Following these practices minimizes data loss risk and ensures rapid, reliable recovery when issues occur.


Recovery and Dashboard Final Steps


Recap primary recovery pathways: Document Recovery, UnsavedFiles, temp folders, and cloud/version history


When you lose Excel work, prioritize the built-in recovery channels: the Document Recovery pane that appears after a crash, the Recover Unsaved Workbooks folder (via File > Info > Manage Workbook), local AutoRecover/UnsavedFiles folder, temporary files (prefix ~$ or .tmp), and cloud stores with Version History (OneDrive/SharePoint).

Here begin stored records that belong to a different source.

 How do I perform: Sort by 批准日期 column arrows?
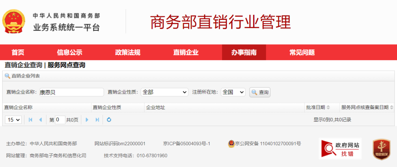pyautogui.click(x=328, y=108)
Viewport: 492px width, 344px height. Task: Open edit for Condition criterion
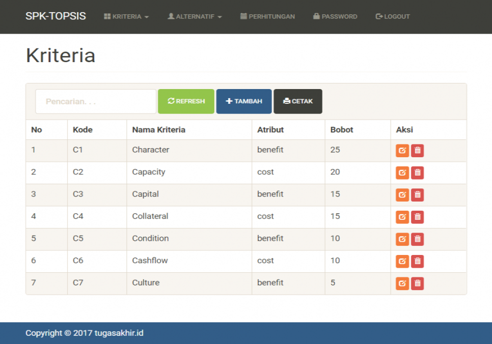(x=402, y=239)
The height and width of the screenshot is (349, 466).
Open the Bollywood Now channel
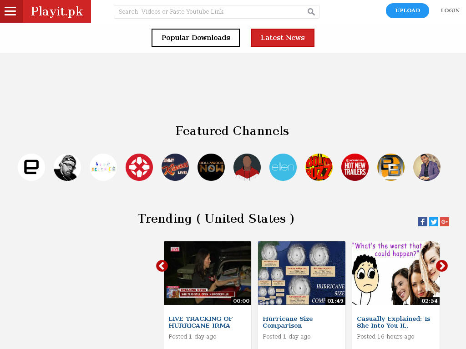(x=211, y=167)
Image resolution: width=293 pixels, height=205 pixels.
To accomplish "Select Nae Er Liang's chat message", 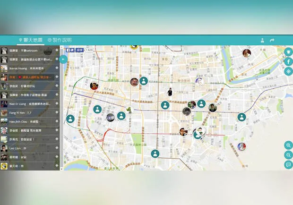I will 30,104.
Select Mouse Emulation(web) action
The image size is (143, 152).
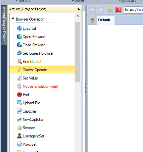pos(40,86)
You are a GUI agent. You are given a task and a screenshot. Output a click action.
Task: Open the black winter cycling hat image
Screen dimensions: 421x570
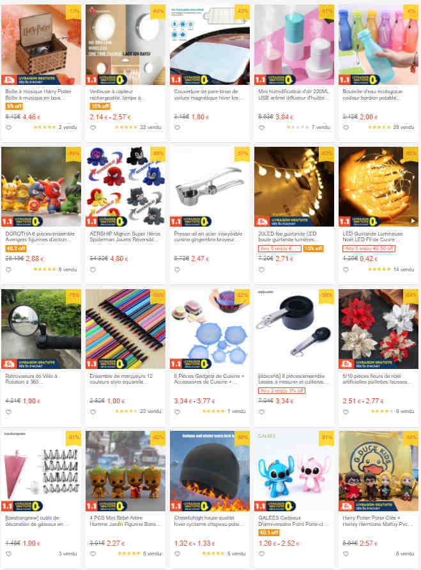pos(210,471)
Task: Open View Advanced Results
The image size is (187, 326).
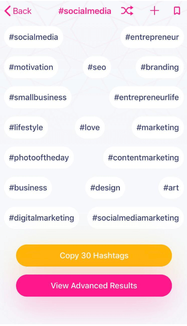Action: [x=94, y=286]
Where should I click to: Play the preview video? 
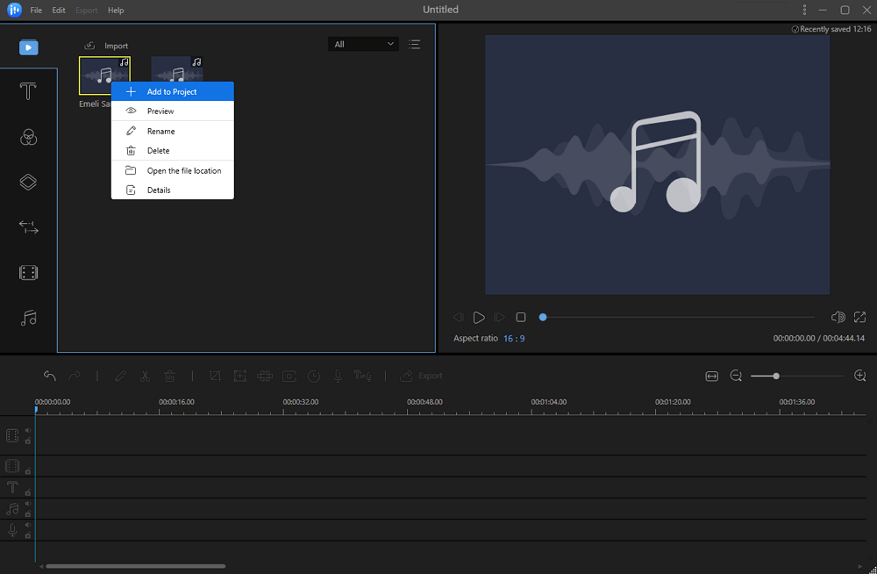tap(479, 317)
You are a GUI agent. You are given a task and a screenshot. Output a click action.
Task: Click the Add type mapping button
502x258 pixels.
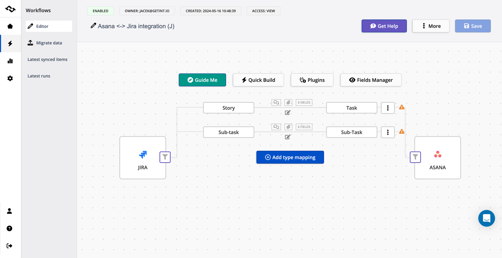(x=290, y=157)
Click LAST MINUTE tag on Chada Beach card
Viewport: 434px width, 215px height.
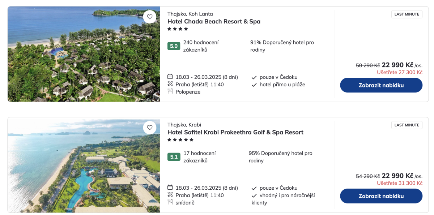[x=407, y=14]

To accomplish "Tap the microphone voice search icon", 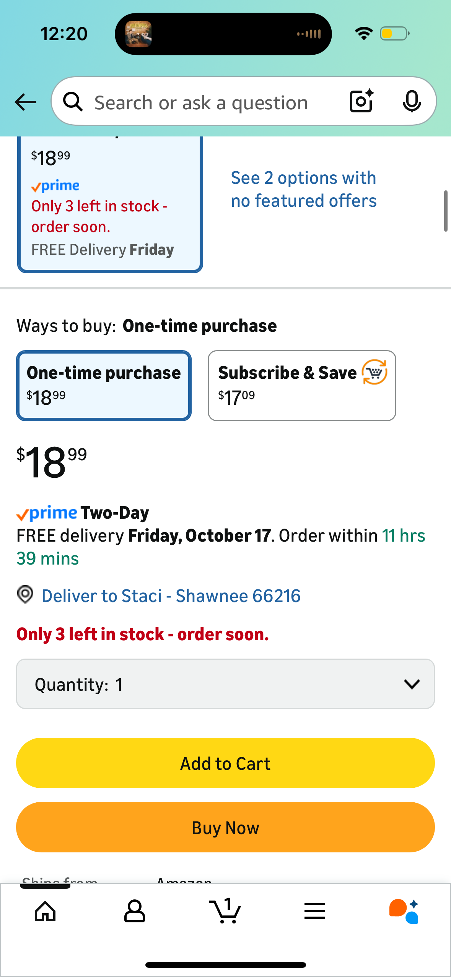I will click(412, 101).
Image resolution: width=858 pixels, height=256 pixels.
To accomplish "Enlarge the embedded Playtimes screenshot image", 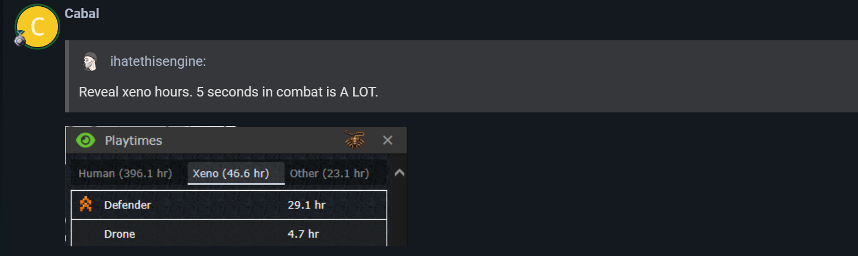I will (236, 186).
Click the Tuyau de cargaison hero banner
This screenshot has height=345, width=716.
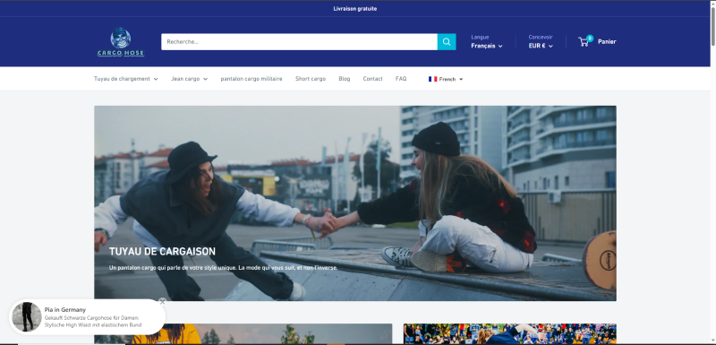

For dashboard creators, recovering a file is also an opportunity to validate the dashboard's data foundations. After restoring a file, immediately identify the dashboard's data sources: local workbooks, external databases, Power Query sources, or cloud spreadsheets. Use Data > Queries & Connections and the Power Query source settings to confirm each source path and credentials.

Assess recovered data integrity by comparing key totals or row counts to expected values, and flag any sources that need a fresh pull or reauthentication. If a source is time-bound (daily/weekly refresh), note its update schedule and reconfigure scheduled refreshes (or AutoSave/AutoRecover settings) to reduce future risk.

Act fast to maximize recovery chances and reinforce preventive settings


The first minutes matter: stop creating or saving files to the same location to avoid overwriting recoverable temp files. Check the Document Recovery pane, run File > Info > Manage Workbook > Recover Unsaved Workbooks, then search the AutoRecover and Temp folders described earlier. Copy any candidate files to a safe folder before opening.

As you verify recovered workbooks, confirm dashboard KPIs and metrics: review the calculation logic, test sample measures, and match each KPI to an appropriate visualization (e.g., trends to line charts, composition to stacked bars). Re-run refreshes for Power Query and pivot caches to ensure metrics reflect current source data and update schedules are correct.

Rebuild or preserve layout and flow thoughtfully: keep tables, named ranges, and chart data ranges intact where possible; if layout was lost, restore a wireframe or template and reuse consistent color/format styles. Use planning tools-sketches, a simple storyboard sheet, or a mock-up workbook-to reconstruct UX flow quickly while validating data and KPIs.

Finally, apply prevention best practices immediately: enable AutoSave for OneDrive/SharePoint files, set AutoRecover interval to 1-5 minutes (File > Options > Save), enable cloud sync, and maintain regular backups or versioning policies.

Immediate checklist: check Document Recovery, Recover Unsaved Workbooks, search UnsavedFiles, then cloud/version history


Follow this short, actionable checklist as soon as you discover unsaved or lost Excel work; perform each step in order and make safe copies of any candidate files before editing.

  • Document Recovery: Look for the Document Recovery pane on Excel startup. Open each recovered item, inspect, then Save As to a safe location.
  • Recover Unsaved Workbooks: In Excel go to File > Info > Manage Workbook > Recover Unsaved Workbooks; open and Save As any matches.
  • UnsavedFiles/AutoRecover folder: Open File Explorer and paste %localappdata%\Microsoft\Office\UnsavedFiles (or check File > Options > Save for AutoRecover path). Copy files out, rename if needed, and open in Excel.
  • Temp folders: Search C:\Users\\AppData\Local\Temp for files starting with ~$ or with recent modified dates; copy and if necessary change extension to .xlsx/.xlsb before opening.
  • Cloud and Version History: Check OneDrive/SharePoint web interfaces for Version History and Recycle Bins; restore or download prior versions and Save As locally.
  • Post-recovery validation: Open recovered workbook(s), run Data > Refresh All, verify key KPI figures, check Power Query source settings, and confirm layouts (tables, named ranges, pivot caches).
  • Secure the recovered copy: Save a clean copy to a reliable location, enable AutoSave/AutoRecover, and note/update data source schedules and credentials to prevent future disruptions.